If your new home has a giant hole in the roof, you should probably walk away.
Edith (Mia Wasikowska) is an aspiring author who has been seeing ghosts since her mother died when she was eleven. She's beloved by her father, Carter (Jim Beaver) and sought after by a handsome doctor, Alan (Charlie Hunnam) but who really catches her attention is a mysterious English inventor, Thomas Sharpe. (Tom Hiddleston) He's looking for funds to help run a red coal mine his family's home is on, but Carter sees right through him. Edith is smitten. He's the first man to actually compliment her manuscript. And even though he's clearly a step away from going full Lannister with his sister Lucille (Jessica Chastain) Edith marries him and moves with him to his family home, only to discover that it's full of ghosts who have apparently died very violent deaths.
Like every other Guillermo del Toro movie, the production is astonishingly beautiful. The red clay that is seen frequently in the film is always a stark contrast to the rest of the sets and makes everything a little bit creepier.
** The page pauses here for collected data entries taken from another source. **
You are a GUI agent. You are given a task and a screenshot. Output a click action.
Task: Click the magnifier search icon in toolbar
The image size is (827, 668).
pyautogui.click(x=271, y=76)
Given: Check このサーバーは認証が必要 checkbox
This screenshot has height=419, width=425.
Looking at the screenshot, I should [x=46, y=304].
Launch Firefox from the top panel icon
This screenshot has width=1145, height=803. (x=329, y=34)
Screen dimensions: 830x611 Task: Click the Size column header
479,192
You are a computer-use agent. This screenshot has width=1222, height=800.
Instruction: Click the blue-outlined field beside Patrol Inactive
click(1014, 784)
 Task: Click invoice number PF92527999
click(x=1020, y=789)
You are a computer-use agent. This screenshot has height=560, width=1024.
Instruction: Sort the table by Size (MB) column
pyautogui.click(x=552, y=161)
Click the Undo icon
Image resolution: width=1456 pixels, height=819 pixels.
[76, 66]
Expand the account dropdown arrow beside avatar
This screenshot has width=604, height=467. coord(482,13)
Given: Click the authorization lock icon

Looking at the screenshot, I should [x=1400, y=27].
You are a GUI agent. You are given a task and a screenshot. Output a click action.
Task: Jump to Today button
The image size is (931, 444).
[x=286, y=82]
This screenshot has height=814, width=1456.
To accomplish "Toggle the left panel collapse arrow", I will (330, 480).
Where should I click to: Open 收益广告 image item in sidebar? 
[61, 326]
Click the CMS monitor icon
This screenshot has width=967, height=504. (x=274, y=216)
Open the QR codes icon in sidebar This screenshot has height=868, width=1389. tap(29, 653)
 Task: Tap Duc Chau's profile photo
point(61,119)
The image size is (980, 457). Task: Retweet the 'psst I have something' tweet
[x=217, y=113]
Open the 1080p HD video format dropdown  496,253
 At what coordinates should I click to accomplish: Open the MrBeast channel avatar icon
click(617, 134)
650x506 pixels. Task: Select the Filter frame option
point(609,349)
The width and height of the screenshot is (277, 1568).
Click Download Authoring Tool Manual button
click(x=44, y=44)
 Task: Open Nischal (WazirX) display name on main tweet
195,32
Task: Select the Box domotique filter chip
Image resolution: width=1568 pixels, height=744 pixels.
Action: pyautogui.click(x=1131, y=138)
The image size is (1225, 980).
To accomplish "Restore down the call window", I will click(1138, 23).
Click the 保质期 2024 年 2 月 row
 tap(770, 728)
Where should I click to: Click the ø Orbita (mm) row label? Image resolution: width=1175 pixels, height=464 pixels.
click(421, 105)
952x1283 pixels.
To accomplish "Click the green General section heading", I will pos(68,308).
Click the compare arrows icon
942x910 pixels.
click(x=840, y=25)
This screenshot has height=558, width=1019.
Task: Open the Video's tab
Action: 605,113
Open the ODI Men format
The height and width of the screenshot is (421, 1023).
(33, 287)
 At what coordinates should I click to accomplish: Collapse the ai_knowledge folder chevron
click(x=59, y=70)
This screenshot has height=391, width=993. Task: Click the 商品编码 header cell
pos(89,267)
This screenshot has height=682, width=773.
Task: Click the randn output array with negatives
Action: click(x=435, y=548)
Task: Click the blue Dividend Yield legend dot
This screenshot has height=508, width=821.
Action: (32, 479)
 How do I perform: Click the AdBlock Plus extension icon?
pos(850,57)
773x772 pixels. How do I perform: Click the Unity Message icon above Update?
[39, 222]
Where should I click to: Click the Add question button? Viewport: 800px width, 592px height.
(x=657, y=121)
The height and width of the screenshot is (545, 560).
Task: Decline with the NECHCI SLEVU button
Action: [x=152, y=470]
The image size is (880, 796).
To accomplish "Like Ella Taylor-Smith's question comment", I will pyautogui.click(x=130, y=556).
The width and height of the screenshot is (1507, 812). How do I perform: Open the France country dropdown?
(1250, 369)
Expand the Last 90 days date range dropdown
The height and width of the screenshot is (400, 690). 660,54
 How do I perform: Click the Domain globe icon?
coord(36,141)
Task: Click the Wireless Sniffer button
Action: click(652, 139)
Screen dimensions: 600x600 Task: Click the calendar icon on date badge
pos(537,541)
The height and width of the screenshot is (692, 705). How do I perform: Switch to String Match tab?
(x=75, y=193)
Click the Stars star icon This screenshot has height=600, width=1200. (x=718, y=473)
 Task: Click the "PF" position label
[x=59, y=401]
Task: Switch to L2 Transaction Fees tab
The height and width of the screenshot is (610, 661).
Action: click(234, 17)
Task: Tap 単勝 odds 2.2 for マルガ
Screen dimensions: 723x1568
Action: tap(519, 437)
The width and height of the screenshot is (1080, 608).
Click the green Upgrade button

When Edith first enters the Sharpe mansion and we see leaves falling through a hole in the roof, it's stunning to say the least. It will be a damn shame if the film's other missteps deter away Oscar voters when the production team did such an excellent job.
I feel like the film doesn't quite know what its tone was supposed to be. Or rather, del Toro did, and it got edited to shit in post production. Being a ghost movie, there's plenty of shots of said ghosts, but it didn't seem like they were meant to be jump scares. They never really come out of nowhere, there's always hints before they appear, yet the music plays as if it's expecting to make you fly out of your seat. It just felt a little strange.
That's not to say it's a bad movie. It isn't, and it's awesome to see Jessica Chastain play a villain. She's so much fun even though she kills a dog off screen. At least it wasn't graphic. It also features a pretty rad knife fight, (My husband and I were rolling during part of it, even though I'm sure we shouldn't have been.)
The film could've used a bit more polishing, more of Hiddleston's bare ass, and a different score, but it was still a good watch.
And when did Charlie Hunnman get so hot? Seriously, dude is gorgeous without that Sons of Anarchy bullshit.